## ACCIÓN REQUERIDA A
Enumera todas las expresiones de la madre que el relato «Rubí» cita entre comillas para restar importancia a la enfermedad del abuelo.
## ACCIÓN REQUERIDA B
Responde estas preguntas con datos del relato «Rubí»:
(i) ¿Qué día nació la narradora?
(ii) ¿Qué decía la madre cuando el abuelo se orinaba en los pantalones?
(iii) ¿A qué edad le pidieron a la narradora hacerse cargo de su primer hermanito?
## ACCIÓN REQUERIDA C
Retoma el relato «Rubí», sobre la infancia de la narradora junto a un abuelo alcohólico, y continúalo a partir de su última oración.

## TEXTO
########
Rubí/
Nací el día de Navidad y soy la mayor de una familia de seis hijos. Durante los seis primeros años de vida, fui hija única y me sentí querida, pero solo “si hacia las cosas bien”. Era tímida y tenía ansias por complacer a los demás.
Mi madre es hija de un alcohólico pero aún hoy, le resta la importancia a la enfermedad del abuelo. Con expresiones de tipo: “¿Cómo crees que sea posible?” “¡El abuelo es incapaz!” o “el abuelo jamás se emborracha, sólo está mareado”. Teníamos mucho contacto con el abuelo y la abuela.
A veces el abuelo se orinaba en los pantalones y mi mamá decía que era porque estaba enfermo. Nunca había escuchado que alguien se enfermara de esa manera y tan seguido. Pero en realidad lo que me causaba resentimiento, era la abuela gruñona y malhumorada.
Mi madre no bebía pero creo que trabajaba demasiado. No tenía tiempo para atenderme. A los seis años me pidieron hacerme cargo de mi primer hermanito. Luego del resto.
########
## Datos recopilados
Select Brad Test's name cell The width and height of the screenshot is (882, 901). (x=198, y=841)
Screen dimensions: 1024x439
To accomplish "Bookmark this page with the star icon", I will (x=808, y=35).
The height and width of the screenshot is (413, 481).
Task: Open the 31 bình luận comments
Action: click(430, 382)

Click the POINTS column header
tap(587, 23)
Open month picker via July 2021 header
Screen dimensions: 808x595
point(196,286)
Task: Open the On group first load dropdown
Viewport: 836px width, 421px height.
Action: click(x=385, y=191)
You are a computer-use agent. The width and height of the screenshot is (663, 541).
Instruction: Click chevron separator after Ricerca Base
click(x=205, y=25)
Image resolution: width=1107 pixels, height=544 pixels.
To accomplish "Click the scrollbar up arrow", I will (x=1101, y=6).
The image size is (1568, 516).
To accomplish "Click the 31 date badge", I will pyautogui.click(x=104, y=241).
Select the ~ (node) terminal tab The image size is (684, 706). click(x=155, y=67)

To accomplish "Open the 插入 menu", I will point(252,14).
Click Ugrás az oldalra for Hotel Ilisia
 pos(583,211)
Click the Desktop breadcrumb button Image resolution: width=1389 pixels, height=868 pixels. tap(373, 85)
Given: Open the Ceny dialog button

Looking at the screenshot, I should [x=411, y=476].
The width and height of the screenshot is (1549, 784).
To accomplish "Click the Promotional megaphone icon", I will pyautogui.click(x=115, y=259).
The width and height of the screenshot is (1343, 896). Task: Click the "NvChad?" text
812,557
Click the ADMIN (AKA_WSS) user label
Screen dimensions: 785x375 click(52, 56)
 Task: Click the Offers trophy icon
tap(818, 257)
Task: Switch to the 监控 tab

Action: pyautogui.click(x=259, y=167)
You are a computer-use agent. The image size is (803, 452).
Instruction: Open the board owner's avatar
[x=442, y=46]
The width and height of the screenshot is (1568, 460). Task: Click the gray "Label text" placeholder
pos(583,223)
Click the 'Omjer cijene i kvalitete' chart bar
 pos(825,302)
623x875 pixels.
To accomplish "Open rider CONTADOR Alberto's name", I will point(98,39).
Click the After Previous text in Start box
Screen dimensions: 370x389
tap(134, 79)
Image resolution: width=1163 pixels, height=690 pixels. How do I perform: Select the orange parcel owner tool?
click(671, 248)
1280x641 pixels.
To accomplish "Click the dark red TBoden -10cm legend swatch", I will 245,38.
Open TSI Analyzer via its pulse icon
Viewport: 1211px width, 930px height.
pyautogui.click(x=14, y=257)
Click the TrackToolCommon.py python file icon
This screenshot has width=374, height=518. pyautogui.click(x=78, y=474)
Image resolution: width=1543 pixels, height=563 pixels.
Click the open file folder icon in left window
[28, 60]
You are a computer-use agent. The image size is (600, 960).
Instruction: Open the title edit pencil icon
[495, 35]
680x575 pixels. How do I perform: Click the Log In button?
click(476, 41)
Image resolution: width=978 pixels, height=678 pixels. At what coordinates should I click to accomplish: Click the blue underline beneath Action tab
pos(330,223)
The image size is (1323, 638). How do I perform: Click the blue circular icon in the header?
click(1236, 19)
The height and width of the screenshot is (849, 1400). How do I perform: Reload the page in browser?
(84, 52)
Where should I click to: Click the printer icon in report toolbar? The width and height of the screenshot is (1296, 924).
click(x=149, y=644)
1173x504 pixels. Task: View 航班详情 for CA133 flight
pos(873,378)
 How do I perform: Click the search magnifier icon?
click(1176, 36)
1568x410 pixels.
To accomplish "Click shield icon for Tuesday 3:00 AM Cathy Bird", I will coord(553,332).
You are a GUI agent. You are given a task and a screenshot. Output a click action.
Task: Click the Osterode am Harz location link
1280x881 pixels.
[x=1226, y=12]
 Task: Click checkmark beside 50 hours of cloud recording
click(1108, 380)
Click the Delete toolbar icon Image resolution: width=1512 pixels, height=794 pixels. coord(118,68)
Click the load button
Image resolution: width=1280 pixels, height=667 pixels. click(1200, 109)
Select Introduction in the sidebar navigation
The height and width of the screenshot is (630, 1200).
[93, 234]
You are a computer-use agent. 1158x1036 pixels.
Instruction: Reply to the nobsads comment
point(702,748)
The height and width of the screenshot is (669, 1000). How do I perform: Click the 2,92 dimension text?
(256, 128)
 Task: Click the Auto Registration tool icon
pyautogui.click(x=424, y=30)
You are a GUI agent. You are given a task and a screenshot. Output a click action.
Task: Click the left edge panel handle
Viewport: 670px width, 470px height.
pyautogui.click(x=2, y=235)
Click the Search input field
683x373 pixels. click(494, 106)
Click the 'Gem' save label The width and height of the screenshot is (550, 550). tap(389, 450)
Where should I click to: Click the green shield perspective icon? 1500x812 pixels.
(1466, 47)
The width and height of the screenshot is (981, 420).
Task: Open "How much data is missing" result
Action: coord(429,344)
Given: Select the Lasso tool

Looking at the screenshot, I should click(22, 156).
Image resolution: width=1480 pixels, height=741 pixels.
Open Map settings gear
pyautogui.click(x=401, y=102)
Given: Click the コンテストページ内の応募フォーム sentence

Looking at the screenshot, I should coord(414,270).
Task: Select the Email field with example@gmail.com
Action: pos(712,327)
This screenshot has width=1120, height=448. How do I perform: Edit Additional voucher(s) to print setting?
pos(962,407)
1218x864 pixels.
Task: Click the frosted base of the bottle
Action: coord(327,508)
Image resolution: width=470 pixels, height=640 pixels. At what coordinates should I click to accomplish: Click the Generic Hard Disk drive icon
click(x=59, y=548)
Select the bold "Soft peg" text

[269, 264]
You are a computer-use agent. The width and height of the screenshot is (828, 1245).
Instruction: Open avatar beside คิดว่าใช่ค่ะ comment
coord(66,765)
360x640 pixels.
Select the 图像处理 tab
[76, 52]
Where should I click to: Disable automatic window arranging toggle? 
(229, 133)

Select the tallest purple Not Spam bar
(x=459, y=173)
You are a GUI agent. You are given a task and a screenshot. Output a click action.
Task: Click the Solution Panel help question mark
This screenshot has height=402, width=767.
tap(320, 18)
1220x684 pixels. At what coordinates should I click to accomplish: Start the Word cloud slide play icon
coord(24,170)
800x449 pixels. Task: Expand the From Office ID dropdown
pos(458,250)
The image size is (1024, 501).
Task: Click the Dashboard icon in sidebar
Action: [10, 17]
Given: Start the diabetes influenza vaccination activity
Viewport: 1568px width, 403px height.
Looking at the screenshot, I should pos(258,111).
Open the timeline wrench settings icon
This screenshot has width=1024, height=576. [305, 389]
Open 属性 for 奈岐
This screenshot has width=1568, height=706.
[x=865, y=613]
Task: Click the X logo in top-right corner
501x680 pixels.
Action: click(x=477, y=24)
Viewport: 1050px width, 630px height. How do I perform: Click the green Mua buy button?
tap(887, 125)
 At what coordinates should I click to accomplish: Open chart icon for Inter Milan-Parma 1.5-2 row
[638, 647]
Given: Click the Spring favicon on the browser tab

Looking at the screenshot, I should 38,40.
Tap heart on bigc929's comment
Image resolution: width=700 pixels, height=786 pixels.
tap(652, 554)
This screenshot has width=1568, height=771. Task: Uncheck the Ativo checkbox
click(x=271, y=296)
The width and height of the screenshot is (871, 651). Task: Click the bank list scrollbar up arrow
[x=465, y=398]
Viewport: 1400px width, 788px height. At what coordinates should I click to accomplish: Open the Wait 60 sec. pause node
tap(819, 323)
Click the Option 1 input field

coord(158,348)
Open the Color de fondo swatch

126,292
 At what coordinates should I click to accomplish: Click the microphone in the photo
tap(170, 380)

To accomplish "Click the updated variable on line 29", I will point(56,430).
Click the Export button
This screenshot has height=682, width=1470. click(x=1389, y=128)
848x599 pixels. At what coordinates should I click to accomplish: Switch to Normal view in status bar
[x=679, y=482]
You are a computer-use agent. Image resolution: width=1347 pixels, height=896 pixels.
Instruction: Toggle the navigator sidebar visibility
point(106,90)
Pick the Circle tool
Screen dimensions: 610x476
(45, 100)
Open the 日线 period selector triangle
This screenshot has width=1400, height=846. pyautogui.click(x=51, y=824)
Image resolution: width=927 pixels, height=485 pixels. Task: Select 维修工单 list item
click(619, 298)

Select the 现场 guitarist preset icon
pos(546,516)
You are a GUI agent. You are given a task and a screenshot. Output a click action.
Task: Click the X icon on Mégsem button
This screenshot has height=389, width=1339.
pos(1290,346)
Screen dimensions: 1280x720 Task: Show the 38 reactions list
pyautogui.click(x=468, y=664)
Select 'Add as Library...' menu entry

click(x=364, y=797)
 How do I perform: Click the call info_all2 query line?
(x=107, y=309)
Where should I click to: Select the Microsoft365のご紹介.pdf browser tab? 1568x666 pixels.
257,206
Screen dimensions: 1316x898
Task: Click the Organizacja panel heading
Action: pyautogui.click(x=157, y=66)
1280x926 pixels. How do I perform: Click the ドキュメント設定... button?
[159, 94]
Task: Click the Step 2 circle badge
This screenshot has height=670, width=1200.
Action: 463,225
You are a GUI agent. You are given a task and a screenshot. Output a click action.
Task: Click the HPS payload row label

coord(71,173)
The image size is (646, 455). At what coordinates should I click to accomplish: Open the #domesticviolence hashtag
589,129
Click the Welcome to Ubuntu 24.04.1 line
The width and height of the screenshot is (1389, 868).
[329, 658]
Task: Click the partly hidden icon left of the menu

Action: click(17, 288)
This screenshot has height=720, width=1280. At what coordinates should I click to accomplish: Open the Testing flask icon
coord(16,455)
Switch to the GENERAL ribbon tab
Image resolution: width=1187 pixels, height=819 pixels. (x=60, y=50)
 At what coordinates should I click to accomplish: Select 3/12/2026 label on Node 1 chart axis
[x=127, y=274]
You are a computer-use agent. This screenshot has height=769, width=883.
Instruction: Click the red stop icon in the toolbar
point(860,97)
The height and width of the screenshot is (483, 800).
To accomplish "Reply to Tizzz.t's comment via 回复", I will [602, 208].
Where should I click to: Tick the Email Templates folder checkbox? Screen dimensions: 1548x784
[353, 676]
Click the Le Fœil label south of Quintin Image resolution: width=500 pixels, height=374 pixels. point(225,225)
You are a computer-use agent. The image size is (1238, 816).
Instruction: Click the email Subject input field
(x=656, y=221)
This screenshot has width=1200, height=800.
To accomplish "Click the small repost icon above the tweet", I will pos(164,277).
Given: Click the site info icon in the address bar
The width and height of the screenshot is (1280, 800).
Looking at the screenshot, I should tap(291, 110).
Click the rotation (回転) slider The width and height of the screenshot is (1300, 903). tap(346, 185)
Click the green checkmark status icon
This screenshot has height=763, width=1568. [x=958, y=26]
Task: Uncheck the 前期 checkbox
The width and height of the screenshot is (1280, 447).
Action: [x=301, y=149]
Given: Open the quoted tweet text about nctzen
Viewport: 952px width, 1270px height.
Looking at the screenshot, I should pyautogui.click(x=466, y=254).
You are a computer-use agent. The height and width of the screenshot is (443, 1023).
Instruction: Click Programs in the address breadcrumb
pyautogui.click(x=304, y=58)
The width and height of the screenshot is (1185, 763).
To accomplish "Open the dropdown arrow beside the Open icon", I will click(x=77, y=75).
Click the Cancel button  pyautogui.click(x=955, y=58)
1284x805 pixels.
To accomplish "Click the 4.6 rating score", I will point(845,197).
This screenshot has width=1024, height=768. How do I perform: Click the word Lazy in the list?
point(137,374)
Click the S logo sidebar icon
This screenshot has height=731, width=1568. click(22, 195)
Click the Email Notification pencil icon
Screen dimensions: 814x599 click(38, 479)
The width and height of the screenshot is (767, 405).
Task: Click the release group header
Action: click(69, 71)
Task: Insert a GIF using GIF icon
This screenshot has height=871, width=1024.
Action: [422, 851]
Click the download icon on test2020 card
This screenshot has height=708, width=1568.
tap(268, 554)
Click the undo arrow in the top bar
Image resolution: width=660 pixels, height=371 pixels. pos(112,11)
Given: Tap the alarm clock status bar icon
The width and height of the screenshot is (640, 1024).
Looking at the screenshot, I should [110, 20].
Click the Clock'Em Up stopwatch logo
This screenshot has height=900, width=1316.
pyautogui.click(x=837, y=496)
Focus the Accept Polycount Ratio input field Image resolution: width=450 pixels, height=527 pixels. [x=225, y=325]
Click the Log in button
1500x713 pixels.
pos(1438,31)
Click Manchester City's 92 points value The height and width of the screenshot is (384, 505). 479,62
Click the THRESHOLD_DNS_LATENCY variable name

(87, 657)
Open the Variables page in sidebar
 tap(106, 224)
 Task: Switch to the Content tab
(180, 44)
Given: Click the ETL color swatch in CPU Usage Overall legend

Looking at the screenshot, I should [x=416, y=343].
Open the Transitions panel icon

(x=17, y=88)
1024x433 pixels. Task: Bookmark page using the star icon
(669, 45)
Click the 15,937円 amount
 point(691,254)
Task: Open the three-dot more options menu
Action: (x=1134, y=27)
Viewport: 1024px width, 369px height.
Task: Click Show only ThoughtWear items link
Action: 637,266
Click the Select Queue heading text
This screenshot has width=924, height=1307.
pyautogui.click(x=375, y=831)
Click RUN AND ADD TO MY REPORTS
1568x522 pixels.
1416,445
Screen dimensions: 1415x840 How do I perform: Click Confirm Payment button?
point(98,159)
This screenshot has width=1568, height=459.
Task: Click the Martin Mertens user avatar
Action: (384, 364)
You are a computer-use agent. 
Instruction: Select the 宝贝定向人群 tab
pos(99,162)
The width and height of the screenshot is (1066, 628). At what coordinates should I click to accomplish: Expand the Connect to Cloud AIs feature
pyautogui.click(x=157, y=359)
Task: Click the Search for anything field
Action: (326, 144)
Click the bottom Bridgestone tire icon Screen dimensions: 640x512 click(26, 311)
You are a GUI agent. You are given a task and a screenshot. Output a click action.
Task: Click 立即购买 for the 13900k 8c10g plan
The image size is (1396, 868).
########
## RESULTADO DE LA TAREA A
- "¿Cómo crees que sea posible?"
- "¡El abuelo es incapaz!"
- "el abuelo jamás se emborracha, sólo está mareado"

## RESULTADO DE LA TAREA B
(i) El día de Navidad.
(ii) Que era porque estaba enfermo.
(iii) A los seis años.

## RESULTADO DE LA TAREA C
A los 14 años me sentía como una madre de cinco hijos. Me molestaba pero como deseaba complacer a todo el mundo, no decía nada.
Una noche vi a mi padre persiguiendo a mi madre por toda la casa. A la mañana siguiente ella tenía un ojo amoratado y él parecía muy arrepentido. Culpe a mi madre por este incidente. Al igual que ella negaba la existencia de su alcoholismo, como ella lo había hecho con su padre.
Crecí, me mudé a la capital a vivir con un hermano de mi mamá, mi tío, su esposa y sus hijos que todos ellos eran más pequeños que yo. Y ¿A que no adivinan qué fue lo que sucedió? Sí así es, de vuelta nuevamente a la maternidad forzada.
Mis idas a la U eran mi escape. Allí pasaba tiempo con mis nuevas y muy pocas amistades. Fue una época donde yo me sentía muy bien. A los pocos meses, conocí al “amor de mi vida”. Cuando entró al salón de clases, sentí que mi corazón latía mucho más fuerte. Pasaron pocos días para que el universo confabulara para nuestro encuentro; pronto me encontré teniendo una amena conversación y una invitación al cine.
A los pocos meses todo aquello se había convertido en una pesadilla.
Mi novio bebía descontroladamente. Se presentaba ebrio a mi salón de clases y yo salía para calmarlo, tratando de que las autoridades no se dieran cuenta pues lo echarían para siempre de la U y yo no quería eso. Y aún no había sucedido lo peor.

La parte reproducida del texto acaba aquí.